■ EXTRACT:

Wednesday, January 27, 2010

Holy crap.

I honestly didn't think that I'd make it past the first blog. I'm too damn busy to pee on a regular basis (which thankfully coincides with my lack of fluid intake lately) let alone write stuff other than checks to pay bills. p.s. I hate companies that don't allow you to pay your bill online. But I digress.

I was just thinking on the way to work about my kids. "Kids." To be honest, I never saw myself having one child. And now I have two. I'm 100% sure that it's a direct result of finding a man who I could look at and think "Wow. He's is soooooo hot..." No, no, no...what I meant to say was "Wow, he'd be a great father."
I was also thinking that more than once a day I think to myself, I still feel like a kid. I like freezies, Looney Toons, and hate doing chores. So then I wonder if I really am the best mother I can be. I'm sure that at some point every mother feels like that. Or at least I hope. I already know that I'm screwed with two DAUGHTERS. I was watching "Real Housewives" the other day (shut up) and one of the broads has two teenagers. I wanted to reach through that t.v. and give them one bad ass spanking. Yep- Brad and I are in trouble. Because even if our kids are more well behaved then two orange county spoiled brats- they are still girls and they still have mood swings. Trust me, I know from experience.

■ YOUR GOAL:
In the blog post, what kind of companies does the writer say she hates? The rows are separate material, unconnected to the blog post.

■ DATA FOR REVIEW:
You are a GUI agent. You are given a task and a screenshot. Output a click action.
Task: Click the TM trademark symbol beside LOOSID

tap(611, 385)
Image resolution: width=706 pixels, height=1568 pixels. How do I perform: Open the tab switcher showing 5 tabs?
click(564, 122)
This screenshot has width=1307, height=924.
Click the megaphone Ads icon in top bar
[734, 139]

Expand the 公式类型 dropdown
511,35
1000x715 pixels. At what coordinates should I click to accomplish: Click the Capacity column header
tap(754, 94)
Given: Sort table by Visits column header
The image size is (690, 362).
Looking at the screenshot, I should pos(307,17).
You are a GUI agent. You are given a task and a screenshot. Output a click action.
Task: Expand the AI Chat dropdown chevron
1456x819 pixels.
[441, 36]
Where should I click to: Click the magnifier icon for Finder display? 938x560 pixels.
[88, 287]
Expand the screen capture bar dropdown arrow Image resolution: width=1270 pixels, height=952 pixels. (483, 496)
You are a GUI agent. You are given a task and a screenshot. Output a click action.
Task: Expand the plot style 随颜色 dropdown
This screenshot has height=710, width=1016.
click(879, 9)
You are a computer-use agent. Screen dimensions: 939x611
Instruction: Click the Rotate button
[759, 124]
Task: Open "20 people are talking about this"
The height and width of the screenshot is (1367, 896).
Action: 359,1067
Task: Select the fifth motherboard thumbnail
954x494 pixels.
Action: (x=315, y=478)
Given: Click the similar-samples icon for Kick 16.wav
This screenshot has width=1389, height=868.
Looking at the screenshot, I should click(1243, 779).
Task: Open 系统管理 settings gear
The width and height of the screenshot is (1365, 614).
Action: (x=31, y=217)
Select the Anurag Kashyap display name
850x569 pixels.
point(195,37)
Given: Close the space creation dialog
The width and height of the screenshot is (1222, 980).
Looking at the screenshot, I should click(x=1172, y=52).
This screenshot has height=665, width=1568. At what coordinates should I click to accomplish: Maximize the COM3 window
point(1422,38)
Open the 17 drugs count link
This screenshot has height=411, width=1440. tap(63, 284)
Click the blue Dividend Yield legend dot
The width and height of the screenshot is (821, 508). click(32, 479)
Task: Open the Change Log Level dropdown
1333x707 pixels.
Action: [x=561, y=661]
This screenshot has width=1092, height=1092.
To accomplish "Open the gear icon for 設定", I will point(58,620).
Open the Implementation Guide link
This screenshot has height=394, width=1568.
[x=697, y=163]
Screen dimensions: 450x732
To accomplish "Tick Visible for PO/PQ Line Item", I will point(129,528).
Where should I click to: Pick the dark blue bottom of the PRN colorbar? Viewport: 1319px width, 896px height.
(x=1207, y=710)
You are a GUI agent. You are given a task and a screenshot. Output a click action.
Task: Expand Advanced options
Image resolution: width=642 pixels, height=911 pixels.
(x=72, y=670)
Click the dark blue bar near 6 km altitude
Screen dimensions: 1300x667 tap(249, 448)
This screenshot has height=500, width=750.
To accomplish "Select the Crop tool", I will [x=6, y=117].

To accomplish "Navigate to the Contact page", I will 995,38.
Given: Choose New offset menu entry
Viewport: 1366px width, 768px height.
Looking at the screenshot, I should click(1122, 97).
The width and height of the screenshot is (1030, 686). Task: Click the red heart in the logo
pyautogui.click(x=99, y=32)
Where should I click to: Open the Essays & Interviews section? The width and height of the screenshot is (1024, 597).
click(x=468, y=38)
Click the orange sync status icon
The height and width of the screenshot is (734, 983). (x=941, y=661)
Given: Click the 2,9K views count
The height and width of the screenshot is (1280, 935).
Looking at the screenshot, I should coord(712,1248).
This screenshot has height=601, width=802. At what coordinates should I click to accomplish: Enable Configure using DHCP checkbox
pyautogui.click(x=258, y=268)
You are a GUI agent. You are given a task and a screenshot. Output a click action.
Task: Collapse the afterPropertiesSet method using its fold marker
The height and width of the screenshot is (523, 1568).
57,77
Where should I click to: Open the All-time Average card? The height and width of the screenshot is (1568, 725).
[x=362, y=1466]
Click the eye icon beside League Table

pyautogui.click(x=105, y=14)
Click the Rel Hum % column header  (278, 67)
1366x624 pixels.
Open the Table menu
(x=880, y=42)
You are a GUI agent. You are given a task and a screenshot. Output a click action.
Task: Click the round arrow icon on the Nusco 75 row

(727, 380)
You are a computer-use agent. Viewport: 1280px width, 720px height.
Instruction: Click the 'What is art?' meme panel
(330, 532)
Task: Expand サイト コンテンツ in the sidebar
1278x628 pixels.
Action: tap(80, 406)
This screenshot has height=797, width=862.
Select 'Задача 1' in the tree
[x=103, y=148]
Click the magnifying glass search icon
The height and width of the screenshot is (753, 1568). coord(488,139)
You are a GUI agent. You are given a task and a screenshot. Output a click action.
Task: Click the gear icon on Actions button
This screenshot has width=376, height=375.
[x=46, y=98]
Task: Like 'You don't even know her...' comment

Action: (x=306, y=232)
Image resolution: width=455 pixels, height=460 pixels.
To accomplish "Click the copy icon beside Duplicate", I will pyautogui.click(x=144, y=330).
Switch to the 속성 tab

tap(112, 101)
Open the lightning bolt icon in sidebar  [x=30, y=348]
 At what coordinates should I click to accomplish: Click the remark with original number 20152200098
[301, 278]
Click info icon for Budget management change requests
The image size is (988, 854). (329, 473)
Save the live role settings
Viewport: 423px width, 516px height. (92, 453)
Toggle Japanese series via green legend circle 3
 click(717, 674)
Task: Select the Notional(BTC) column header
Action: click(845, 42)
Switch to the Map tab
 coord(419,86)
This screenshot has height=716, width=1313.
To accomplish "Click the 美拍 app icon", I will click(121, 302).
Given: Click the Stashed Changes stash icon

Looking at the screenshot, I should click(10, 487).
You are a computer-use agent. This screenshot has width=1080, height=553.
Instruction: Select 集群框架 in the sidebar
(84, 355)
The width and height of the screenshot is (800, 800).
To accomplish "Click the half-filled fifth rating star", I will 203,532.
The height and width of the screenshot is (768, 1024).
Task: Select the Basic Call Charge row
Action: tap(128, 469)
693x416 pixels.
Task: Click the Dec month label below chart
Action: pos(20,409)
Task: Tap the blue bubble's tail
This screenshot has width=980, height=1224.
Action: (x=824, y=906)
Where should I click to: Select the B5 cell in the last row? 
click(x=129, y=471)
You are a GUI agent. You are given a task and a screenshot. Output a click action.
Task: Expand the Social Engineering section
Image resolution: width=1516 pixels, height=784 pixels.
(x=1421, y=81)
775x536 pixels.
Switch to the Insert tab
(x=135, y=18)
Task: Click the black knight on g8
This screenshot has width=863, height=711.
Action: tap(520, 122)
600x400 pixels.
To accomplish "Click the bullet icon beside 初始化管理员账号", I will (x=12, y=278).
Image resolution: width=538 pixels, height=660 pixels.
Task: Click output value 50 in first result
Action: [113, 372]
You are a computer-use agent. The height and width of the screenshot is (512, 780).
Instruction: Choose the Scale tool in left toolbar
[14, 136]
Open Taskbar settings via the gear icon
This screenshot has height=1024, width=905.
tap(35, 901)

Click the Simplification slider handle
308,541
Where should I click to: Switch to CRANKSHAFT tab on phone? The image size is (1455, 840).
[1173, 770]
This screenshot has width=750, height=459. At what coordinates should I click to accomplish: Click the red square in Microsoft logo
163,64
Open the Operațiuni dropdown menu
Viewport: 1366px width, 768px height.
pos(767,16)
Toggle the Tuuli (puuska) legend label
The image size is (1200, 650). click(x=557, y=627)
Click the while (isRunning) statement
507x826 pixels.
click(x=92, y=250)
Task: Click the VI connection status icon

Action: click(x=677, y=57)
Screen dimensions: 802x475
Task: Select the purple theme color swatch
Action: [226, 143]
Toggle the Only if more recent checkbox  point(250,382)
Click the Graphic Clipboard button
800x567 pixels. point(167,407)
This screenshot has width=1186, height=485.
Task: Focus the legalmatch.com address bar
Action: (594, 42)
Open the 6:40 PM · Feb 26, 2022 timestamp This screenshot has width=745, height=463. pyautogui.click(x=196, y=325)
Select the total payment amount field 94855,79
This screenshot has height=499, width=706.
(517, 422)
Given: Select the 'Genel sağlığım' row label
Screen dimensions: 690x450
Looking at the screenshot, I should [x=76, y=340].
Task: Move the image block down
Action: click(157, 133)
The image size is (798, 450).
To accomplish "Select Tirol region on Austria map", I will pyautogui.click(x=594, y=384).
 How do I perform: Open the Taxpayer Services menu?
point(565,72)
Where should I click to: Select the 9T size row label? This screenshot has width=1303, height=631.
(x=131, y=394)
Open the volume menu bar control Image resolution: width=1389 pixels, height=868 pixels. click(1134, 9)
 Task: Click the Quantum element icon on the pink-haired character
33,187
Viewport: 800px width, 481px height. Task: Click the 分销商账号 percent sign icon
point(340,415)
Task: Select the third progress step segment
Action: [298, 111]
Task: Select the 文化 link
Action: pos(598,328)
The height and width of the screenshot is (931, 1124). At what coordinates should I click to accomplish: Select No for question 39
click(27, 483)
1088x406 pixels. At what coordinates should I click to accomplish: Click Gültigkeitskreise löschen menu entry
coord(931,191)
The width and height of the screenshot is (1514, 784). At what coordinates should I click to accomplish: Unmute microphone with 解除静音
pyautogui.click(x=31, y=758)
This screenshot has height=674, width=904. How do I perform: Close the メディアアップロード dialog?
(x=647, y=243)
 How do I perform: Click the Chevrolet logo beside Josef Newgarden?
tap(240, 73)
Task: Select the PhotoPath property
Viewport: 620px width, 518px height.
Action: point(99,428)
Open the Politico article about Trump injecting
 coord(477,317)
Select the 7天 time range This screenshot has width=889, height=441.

■ TASK RESPONSE:
Companies that don't allow you to pay your bill online.